Pelo que soube, logo depois que eu desisti daquela confusão e fui procurar outro setor pra tentar conseguir meu ingresso, os policiais surgiram pra fazer seu trabalho - ou seja, passar de cavalo por cima de todo mundo, disparando o infame spray de pimenta em cima da clientela rubro-negra. Ouvi a história enquanto aguardava por um bom tempo na boca da bilheteria a moça voltar com mais ingressos; os que estavam na mão dela haviam acabado e ela levantou pra ir imprimir mais lá dentro, enquanto a fila ficava parada. Isso porque só quem fica ali dentro, pelo visto, são os próprios bilheteiros, sem nenhum supervisor ou ajudante pra fazer esse tipo de coisa e ir mantendo o fluxo de venda.

Beleza, houve venda antecipada de ingressos e a galera podia ter garantido seu lugar antes - eu cheguei só uma hora e meia antes do jogo, então a culpa deve ser minha mesmo. Mas isso não justifica a inacreditável desorganização no dia do evento. Desta vez, o que ocorreu é que caiu uma chuva torrencial no Rio de Janeiro na sexta-feira, desanimando muita gente pra ir às bilheterias debaixo d´água - fora a dúvida sobre o tempo do dia seguinte. Além disso, é óbvio que teve uma galera que se reanimou a se dedicar ao futebol depois do que aconteceu na quarta-feira.

O público de Flamengo x Náutico foi de 43 mil pagantes. Muita gente, mas podem crer que, apesar do muito espaço que ainda havia dentro do estádio, uma pequena multidão ficou do lado de fora, sem conseguir entrar. Eu mesmo vi muitos simplesmente desistindo e indo pra casa, coisa que por pouco também não fiz. Preju para o clube e para a Suderj, tanto neste último jogo quanto no futuro - porque muita gente simplesmente desiste de voltar ao estádio algum dia depois de uma decepção dessas. A lição foi essa: resolver ver o Mengão da arquibancada de última hora, sem ingresso na mão, nem pensar. Mesmo que se saiba que ainda tem muito ingresso à venda.

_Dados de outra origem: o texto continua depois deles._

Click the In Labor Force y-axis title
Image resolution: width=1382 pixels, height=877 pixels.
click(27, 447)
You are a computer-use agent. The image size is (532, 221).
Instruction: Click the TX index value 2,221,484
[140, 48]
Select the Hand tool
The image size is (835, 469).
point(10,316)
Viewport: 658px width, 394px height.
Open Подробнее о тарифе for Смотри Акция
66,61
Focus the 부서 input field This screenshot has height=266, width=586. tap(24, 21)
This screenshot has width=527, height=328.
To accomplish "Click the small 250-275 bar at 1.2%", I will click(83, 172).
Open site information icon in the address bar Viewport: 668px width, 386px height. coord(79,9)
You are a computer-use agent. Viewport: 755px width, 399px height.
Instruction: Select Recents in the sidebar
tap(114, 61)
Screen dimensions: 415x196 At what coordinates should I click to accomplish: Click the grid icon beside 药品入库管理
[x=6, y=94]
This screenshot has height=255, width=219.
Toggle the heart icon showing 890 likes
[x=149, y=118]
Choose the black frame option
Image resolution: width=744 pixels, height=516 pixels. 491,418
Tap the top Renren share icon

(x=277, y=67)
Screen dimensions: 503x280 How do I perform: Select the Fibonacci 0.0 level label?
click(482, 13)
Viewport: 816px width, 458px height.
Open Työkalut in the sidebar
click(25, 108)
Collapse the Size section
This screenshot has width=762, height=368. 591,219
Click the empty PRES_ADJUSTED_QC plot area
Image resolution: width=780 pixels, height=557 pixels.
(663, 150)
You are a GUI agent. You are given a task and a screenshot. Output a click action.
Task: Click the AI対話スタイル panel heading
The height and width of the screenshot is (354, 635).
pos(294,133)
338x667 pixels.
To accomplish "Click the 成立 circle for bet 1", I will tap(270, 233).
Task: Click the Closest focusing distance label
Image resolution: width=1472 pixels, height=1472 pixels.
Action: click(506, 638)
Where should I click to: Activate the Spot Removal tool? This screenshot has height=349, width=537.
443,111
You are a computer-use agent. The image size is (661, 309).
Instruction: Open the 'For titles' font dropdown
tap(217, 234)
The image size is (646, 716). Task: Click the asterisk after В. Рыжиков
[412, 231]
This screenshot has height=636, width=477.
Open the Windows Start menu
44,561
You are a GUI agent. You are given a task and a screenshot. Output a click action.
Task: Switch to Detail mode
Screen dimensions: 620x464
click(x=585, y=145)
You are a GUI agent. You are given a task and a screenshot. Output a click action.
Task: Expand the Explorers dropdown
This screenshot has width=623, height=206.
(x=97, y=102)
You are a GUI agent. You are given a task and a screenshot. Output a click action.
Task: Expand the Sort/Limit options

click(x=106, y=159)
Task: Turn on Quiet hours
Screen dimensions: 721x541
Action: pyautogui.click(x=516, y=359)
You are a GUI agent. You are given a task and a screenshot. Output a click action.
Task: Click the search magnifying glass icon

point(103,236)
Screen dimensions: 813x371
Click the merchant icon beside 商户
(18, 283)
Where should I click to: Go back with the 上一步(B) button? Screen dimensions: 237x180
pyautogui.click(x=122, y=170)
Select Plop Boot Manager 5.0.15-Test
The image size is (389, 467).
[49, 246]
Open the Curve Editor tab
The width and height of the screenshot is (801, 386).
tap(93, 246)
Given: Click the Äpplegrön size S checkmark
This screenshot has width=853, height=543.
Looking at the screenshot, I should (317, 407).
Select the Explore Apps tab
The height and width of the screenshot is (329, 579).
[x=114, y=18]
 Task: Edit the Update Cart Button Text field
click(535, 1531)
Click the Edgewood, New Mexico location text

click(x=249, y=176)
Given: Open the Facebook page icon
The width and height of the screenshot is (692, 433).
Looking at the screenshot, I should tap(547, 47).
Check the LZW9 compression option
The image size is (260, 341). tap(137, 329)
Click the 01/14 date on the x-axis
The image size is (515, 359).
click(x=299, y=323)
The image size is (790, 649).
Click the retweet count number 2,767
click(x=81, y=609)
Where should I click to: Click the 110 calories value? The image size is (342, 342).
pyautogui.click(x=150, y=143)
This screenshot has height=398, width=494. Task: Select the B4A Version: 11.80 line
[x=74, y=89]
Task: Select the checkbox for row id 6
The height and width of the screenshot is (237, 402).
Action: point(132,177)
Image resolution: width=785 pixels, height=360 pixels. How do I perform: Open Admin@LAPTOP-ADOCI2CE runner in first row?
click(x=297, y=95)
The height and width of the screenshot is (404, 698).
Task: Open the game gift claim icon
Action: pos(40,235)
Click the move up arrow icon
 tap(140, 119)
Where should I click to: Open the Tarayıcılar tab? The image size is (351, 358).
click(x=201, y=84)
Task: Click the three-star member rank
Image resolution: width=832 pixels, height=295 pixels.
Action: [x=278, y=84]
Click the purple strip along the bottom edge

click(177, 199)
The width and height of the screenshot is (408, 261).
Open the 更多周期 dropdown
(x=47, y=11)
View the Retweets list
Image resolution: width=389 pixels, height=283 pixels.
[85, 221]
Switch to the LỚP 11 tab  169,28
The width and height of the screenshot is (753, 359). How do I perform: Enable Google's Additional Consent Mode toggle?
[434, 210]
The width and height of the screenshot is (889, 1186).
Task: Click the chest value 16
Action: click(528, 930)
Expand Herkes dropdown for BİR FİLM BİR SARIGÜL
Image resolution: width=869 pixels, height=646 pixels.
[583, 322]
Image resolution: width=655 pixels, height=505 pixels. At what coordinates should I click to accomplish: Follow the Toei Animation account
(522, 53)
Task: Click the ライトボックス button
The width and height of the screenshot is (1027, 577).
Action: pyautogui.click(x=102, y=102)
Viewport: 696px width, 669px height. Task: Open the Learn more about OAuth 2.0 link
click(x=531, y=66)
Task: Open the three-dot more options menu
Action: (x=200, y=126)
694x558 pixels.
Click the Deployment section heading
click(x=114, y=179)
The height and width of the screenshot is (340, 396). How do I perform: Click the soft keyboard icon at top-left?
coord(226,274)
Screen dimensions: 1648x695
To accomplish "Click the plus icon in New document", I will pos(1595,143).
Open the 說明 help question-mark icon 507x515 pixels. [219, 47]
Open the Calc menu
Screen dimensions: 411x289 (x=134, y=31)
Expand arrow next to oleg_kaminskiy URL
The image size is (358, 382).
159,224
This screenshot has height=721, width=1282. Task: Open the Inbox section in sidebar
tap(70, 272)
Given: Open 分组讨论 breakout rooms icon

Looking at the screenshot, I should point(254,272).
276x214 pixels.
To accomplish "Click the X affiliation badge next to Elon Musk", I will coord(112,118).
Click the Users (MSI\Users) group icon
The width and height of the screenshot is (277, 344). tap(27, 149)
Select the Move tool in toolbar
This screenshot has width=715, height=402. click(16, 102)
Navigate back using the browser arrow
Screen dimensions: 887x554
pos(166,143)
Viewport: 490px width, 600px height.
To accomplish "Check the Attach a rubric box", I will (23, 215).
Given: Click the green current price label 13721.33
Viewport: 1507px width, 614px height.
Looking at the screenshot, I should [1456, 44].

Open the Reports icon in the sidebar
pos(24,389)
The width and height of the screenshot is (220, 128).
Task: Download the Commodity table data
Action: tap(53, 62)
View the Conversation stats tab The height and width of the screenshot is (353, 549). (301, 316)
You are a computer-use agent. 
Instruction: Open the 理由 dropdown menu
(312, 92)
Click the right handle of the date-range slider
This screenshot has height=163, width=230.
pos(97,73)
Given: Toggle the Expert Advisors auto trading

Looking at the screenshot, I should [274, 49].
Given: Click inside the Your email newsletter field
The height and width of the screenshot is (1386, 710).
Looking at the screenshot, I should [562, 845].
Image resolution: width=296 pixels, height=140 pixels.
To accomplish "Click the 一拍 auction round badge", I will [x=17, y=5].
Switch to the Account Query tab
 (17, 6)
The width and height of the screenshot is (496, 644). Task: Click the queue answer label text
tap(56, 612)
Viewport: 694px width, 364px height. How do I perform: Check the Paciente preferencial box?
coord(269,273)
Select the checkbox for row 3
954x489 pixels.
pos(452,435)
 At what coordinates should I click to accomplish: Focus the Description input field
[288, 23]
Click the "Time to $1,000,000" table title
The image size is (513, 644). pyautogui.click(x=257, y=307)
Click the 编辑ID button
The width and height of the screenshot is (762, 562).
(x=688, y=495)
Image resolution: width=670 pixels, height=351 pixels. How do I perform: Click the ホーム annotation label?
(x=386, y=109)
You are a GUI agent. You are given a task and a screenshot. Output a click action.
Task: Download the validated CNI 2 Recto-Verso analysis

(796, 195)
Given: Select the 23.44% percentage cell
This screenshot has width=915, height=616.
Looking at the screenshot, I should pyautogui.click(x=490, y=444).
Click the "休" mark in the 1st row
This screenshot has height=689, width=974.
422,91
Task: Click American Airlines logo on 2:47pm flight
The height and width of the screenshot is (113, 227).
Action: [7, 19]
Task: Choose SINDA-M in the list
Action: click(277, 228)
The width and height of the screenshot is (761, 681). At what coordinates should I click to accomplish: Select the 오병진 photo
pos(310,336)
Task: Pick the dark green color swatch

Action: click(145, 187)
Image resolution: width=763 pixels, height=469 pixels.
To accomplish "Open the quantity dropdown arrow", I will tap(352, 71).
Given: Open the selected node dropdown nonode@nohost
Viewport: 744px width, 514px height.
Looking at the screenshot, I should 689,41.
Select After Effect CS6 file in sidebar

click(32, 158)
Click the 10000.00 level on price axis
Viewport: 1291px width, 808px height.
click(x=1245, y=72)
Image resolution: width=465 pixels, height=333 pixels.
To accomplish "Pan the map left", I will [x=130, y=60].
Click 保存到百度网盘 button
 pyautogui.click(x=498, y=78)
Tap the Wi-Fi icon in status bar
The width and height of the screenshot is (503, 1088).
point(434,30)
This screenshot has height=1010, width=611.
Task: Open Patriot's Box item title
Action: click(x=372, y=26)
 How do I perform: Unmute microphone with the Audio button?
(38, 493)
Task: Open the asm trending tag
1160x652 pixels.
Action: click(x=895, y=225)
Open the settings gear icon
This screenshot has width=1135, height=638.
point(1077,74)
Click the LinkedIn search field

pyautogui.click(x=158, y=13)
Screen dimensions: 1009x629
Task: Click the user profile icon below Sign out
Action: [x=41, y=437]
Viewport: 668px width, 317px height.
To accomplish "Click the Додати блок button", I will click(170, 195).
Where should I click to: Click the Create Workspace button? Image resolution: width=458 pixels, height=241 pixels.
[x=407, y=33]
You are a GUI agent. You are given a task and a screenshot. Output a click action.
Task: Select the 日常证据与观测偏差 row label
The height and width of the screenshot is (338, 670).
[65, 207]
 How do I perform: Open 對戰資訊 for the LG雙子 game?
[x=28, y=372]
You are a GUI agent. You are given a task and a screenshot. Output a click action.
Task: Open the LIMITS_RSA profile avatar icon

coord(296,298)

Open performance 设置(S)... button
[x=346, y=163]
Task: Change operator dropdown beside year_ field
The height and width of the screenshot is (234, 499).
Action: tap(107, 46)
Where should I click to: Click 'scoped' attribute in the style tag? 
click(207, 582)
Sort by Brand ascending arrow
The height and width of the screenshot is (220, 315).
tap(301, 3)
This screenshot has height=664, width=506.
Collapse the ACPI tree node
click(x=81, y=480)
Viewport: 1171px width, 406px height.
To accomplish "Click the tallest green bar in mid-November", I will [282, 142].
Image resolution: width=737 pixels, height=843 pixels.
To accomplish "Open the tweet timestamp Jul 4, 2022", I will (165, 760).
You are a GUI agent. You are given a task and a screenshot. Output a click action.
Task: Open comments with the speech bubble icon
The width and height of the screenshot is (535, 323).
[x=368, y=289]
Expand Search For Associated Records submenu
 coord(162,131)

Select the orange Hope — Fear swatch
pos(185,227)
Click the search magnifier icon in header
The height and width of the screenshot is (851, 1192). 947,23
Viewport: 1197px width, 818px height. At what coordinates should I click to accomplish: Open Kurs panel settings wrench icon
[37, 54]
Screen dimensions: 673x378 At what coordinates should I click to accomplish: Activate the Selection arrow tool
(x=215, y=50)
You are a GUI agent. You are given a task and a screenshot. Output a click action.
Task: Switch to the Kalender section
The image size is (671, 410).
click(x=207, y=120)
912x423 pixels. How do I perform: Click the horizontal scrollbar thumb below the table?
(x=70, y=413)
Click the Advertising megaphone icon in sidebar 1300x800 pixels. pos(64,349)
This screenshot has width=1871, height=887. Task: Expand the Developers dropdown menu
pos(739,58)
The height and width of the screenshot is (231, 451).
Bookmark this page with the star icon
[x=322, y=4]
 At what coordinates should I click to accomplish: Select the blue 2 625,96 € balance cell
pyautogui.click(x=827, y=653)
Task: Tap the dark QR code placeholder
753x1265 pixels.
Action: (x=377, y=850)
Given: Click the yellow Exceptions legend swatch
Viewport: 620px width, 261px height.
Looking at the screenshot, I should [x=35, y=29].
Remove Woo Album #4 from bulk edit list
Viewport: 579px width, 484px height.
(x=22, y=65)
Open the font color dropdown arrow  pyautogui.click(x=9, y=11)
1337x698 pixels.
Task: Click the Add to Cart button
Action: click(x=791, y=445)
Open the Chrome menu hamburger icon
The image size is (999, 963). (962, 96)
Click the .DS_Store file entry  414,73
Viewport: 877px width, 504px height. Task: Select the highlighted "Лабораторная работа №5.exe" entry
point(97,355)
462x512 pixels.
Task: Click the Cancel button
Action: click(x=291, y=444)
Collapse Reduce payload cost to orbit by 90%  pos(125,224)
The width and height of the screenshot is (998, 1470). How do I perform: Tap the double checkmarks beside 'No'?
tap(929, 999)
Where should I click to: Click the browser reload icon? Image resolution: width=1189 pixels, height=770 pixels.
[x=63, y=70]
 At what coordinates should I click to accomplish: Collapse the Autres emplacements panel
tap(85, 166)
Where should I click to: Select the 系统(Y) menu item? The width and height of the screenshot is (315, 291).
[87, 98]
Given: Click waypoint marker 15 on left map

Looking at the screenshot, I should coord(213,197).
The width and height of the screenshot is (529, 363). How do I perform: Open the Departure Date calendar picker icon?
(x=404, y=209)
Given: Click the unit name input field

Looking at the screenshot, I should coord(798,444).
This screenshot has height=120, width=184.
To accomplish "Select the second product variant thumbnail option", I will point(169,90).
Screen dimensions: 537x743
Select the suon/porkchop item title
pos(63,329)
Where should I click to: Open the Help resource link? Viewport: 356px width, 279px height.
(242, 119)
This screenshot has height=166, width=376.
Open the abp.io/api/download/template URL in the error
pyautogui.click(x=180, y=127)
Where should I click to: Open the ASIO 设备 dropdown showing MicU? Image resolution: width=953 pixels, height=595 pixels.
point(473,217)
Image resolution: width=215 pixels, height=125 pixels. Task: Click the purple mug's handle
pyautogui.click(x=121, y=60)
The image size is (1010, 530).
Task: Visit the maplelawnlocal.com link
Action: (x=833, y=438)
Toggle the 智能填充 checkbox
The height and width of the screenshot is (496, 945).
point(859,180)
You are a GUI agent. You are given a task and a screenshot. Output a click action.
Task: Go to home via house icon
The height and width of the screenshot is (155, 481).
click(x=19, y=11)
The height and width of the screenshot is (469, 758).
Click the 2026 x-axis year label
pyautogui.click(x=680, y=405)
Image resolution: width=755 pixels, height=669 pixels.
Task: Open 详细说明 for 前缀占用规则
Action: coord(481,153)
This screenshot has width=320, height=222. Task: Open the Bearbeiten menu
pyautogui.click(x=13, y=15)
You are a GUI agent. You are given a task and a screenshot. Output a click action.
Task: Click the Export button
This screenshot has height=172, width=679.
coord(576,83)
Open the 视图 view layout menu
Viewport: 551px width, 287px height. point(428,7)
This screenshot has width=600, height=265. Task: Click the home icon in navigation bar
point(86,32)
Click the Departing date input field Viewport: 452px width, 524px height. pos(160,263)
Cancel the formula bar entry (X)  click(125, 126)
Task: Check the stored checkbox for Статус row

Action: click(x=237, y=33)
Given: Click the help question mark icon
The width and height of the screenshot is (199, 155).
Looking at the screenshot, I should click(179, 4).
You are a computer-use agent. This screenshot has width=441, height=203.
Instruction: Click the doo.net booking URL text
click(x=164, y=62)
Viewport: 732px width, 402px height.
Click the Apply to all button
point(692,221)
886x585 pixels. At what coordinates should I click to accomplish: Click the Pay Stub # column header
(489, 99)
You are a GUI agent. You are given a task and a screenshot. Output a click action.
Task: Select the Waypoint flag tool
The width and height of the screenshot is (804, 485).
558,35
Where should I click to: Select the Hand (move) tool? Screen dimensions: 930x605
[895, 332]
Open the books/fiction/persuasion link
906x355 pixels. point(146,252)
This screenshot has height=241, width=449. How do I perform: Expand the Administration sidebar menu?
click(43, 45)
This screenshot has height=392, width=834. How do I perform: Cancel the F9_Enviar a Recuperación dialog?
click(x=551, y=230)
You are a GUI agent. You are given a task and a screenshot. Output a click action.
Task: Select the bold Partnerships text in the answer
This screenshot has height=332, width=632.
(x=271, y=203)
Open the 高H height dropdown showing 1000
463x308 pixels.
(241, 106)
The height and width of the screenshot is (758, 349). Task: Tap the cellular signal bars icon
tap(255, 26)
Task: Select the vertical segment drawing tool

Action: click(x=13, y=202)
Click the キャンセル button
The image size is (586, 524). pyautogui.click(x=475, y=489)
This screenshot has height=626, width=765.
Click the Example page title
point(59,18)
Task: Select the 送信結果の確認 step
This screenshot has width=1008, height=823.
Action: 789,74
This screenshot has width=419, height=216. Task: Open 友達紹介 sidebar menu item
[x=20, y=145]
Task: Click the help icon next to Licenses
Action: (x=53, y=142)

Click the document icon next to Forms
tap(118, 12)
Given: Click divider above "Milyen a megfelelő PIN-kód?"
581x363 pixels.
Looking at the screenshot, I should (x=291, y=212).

Lamentavelmente, quem planeja reformas no Maracanã ou esquemas de venda de ingresso é gente que nunca sentou numa arquibancada na vida, nem faz qualquer pesquisa junto a este público. Pensam em tudo, menos no que efetivamente faria diferença na vida do consumidor. Fica aqui a idéia: coloquem um dirigente do Flamengo e outro da Suderj pra tentar comprar um ingresso em dia de jogo, pra eles terem noção de como a coisa (não) funciona. Seria bastante educativo.

Um comentário:

Marcos Monnerat disse...

No último parágrafo você coloca um termo que poderia ser mal empregado: "esquema de venda de ingressos". Acho que o mais preciso seria haver um sistema de venda. Mas no caso do Maracanã e do futebol brasileiro o que existe é mesmo um esquema. Um esquemão em que ganham, de uma forma ou de outra (e talvez nem todos esses), os bilheteiros, mancomunados com os cambistas, mancomunados com alguéns da Suderj e dos clubes envolvidos.

Fazem com que a venda oficial de ingressos seja tão ruim, mas tão ruim para os torcedores honestos que esses acabam aceitando comprar na mão de cambistas para não correr risco de morrer na bilheteria com espadadas, coices, etc.